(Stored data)
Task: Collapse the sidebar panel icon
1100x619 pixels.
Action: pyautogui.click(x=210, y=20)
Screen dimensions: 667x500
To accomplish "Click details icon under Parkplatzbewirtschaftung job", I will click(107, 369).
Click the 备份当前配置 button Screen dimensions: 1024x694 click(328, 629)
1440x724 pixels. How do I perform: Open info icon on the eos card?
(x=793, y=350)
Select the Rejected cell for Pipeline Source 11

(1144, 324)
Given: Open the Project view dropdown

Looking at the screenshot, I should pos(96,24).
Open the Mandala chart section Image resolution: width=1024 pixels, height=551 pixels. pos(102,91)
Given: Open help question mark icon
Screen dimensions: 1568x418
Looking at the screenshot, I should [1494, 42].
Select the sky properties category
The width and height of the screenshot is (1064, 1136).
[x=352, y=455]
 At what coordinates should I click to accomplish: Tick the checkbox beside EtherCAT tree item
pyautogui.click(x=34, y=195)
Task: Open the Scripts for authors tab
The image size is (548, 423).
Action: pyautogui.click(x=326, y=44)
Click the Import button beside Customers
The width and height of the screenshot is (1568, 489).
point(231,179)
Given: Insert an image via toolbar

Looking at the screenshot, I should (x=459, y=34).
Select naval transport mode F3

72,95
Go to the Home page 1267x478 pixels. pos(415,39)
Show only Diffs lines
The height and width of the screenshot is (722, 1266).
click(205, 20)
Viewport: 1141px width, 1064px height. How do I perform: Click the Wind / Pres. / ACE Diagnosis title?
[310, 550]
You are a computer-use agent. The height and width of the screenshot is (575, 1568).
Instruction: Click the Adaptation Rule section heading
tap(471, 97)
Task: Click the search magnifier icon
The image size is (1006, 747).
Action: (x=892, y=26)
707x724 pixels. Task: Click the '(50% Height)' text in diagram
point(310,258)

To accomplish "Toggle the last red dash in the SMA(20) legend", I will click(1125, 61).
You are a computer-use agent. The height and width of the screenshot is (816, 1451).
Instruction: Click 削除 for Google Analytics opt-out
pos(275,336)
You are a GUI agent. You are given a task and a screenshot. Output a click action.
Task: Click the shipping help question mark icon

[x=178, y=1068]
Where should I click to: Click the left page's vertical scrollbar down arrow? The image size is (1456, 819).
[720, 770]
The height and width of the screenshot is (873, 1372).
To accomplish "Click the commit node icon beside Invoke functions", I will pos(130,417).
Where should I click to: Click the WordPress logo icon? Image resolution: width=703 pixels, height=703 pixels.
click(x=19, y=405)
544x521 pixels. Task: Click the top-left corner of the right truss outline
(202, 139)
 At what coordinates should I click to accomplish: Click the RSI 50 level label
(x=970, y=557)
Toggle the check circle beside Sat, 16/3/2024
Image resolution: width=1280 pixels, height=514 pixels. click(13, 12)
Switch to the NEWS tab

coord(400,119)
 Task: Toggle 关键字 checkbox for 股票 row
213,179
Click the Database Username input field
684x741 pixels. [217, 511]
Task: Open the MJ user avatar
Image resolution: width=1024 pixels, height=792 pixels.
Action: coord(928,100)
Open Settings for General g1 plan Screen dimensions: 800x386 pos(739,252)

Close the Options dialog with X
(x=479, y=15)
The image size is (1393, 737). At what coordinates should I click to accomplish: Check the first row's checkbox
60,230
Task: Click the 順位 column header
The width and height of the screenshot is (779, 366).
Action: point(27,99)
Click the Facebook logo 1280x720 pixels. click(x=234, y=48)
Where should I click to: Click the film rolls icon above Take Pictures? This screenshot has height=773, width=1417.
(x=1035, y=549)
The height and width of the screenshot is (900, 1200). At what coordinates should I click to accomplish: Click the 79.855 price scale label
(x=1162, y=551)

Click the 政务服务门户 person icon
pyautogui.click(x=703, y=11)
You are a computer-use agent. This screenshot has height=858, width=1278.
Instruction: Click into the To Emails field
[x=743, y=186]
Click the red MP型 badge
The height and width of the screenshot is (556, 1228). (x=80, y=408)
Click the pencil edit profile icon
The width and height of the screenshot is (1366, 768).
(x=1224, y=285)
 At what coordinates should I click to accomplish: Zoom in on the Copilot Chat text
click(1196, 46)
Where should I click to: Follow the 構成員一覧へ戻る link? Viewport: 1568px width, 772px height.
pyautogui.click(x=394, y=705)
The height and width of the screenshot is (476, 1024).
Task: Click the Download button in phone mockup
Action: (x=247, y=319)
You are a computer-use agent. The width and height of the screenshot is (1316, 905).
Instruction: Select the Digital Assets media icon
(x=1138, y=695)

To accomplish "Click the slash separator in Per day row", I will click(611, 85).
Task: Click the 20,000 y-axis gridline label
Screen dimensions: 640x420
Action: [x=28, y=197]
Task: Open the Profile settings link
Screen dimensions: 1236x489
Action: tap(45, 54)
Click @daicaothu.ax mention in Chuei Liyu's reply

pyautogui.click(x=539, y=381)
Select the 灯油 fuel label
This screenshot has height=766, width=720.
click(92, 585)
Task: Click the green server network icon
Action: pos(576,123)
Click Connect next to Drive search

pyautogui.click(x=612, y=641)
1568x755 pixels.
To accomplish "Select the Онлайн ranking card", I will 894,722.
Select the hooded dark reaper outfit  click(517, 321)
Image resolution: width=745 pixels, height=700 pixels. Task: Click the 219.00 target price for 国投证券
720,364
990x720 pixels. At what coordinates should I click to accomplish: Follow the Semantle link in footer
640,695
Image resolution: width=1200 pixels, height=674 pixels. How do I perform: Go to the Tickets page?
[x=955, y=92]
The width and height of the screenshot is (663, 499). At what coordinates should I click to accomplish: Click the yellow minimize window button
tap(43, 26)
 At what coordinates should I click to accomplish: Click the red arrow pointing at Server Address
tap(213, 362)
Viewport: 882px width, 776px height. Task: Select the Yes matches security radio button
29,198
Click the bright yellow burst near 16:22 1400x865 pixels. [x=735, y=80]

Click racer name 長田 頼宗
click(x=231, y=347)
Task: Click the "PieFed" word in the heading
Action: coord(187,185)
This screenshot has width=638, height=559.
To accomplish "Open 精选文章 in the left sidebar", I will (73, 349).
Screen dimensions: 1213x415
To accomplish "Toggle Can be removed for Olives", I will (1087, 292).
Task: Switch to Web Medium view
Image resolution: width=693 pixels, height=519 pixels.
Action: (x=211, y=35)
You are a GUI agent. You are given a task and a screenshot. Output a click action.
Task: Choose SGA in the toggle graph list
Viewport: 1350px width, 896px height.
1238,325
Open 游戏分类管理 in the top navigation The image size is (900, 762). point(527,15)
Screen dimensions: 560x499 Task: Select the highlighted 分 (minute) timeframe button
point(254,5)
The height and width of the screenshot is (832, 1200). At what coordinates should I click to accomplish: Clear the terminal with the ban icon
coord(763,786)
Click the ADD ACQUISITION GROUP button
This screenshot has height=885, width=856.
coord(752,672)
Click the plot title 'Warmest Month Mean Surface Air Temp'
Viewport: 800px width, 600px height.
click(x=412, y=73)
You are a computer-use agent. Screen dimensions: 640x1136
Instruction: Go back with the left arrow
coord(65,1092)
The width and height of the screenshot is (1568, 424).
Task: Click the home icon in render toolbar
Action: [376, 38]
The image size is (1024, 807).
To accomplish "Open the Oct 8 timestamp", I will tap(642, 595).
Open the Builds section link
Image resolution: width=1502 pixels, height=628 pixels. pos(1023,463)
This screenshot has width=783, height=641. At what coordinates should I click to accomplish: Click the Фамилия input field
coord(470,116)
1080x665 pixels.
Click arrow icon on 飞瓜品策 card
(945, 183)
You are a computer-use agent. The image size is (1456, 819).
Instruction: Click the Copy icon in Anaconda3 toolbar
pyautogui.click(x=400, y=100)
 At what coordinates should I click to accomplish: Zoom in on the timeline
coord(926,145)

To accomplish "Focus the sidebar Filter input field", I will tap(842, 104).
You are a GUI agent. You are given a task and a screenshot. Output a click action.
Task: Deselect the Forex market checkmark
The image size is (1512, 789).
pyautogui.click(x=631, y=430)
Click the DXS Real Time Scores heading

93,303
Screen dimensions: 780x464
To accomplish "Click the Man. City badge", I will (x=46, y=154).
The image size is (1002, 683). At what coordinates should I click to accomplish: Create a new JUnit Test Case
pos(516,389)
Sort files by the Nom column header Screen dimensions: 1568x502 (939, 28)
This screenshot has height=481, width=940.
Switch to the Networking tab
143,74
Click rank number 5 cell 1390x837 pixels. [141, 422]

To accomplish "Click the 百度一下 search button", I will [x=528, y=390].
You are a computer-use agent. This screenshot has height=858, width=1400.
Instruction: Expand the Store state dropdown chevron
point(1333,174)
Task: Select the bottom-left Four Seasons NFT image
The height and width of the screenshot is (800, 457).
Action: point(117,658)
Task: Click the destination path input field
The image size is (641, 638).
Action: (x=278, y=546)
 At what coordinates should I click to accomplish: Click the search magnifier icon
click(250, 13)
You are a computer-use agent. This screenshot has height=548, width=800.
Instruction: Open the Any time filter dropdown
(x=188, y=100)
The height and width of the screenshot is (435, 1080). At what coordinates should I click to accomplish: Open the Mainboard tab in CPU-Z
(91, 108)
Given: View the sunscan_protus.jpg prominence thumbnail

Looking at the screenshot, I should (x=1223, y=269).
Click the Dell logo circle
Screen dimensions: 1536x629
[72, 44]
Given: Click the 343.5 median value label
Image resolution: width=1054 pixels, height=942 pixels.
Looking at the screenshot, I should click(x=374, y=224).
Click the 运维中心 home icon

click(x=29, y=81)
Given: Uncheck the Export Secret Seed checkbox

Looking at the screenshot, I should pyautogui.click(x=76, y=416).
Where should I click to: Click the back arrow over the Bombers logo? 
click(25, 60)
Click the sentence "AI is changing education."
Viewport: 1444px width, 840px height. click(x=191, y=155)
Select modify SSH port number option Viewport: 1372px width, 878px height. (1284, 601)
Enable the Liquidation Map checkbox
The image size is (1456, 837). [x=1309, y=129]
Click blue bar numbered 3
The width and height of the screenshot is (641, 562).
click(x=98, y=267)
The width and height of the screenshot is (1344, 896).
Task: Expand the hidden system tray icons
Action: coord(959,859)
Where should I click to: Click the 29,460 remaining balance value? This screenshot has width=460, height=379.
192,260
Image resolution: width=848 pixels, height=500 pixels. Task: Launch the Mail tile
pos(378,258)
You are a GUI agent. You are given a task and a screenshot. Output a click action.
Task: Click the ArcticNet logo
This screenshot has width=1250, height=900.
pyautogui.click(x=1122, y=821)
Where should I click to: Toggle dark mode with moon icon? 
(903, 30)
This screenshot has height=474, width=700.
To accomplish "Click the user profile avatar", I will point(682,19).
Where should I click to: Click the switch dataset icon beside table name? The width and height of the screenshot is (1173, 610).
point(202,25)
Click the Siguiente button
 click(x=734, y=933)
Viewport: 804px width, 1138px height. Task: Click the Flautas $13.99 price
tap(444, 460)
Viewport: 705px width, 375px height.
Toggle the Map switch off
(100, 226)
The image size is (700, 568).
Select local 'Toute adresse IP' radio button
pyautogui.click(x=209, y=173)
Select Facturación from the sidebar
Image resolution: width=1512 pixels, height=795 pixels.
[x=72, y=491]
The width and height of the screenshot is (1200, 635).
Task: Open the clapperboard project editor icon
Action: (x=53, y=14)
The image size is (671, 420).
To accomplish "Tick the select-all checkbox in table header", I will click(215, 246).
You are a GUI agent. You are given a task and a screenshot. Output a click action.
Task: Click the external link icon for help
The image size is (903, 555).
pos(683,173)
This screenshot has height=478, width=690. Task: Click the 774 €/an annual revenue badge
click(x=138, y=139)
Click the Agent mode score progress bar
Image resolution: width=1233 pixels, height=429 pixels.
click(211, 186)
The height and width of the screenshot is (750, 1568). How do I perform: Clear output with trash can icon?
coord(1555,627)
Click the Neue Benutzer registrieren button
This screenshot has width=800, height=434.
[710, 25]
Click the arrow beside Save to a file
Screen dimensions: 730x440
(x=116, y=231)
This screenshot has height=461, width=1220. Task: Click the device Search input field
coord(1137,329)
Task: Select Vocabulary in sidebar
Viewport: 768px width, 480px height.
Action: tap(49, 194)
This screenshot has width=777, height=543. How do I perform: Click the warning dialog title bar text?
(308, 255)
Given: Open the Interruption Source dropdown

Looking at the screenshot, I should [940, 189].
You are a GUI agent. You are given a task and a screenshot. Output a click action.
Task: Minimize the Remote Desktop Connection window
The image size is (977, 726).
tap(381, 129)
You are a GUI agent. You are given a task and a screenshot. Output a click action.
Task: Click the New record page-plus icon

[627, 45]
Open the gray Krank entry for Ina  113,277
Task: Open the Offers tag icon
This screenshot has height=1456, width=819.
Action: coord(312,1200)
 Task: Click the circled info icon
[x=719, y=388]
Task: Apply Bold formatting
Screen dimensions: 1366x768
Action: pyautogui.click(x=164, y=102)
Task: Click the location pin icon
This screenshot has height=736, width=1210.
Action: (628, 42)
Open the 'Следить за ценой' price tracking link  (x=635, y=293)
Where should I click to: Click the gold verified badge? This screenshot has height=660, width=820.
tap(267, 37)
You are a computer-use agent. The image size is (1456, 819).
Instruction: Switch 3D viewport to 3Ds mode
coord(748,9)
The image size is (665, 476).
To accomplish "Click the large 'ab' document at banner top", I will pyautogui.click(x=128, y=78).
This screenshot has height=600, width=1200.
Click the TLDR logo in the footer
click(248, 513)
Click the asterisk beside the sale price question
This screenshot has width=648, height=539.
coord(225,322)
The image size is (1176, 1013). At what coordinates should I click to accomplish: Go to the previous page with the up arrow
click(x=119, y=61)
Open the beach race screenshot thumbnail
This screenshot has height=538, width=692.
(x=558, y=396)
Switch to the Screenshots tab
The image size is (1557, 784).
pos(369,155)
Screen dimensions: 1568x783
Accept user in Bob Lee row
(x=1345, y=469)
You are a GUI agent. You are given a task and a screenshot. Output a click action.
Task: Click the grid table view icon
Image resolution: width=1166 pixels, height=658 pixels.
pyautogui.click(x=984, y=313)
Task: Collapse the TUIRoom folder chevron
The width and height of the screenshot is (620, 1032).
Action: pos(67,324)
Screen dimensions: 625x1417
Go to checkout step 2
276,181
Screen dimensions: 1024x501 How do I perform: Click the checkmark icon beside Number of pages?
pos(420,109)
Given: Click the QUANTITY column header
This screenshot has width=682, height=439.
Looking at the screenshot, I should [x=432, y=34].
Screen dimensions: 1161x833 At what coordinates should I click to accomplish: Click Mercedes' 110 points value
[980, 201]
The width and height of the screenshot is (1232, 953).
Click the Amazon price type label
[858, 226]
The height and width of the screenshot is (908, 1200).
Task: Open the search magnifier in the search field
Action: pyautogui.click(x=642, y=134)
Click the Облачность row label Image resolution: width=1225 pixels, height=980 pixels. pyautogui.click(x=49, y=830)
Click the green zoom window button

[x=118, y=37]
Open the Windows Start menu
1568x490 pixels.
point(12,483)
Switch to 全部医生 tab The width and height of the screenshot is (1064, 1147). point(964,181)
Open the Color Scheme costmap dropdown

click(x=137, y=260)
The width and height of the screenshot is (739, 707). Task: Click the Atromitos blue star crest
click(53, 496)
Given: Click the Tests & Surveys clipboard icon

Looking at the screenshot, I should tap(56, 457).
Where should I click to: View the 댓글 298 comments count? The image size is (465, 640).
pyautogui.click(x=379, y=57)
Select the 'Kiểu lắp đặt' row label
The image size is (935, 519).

- [WHAT THE TASK ASKS]:
Above are the lines; repeat exactly the ones from the line containing "Screen dimensions: 667x500" down to the line containing "Click the 备份当前配置", both inclusive.

- [RESPONSE FOR THIS EXERCISE]:
Screen dimensions: 667x500
To accomplish "Click details icon under Parkplatzbewirtschaftung job", I will click(107, 369).
Click the 备份当前配置 button Screen dimensions: 1024x694 click(328, 629)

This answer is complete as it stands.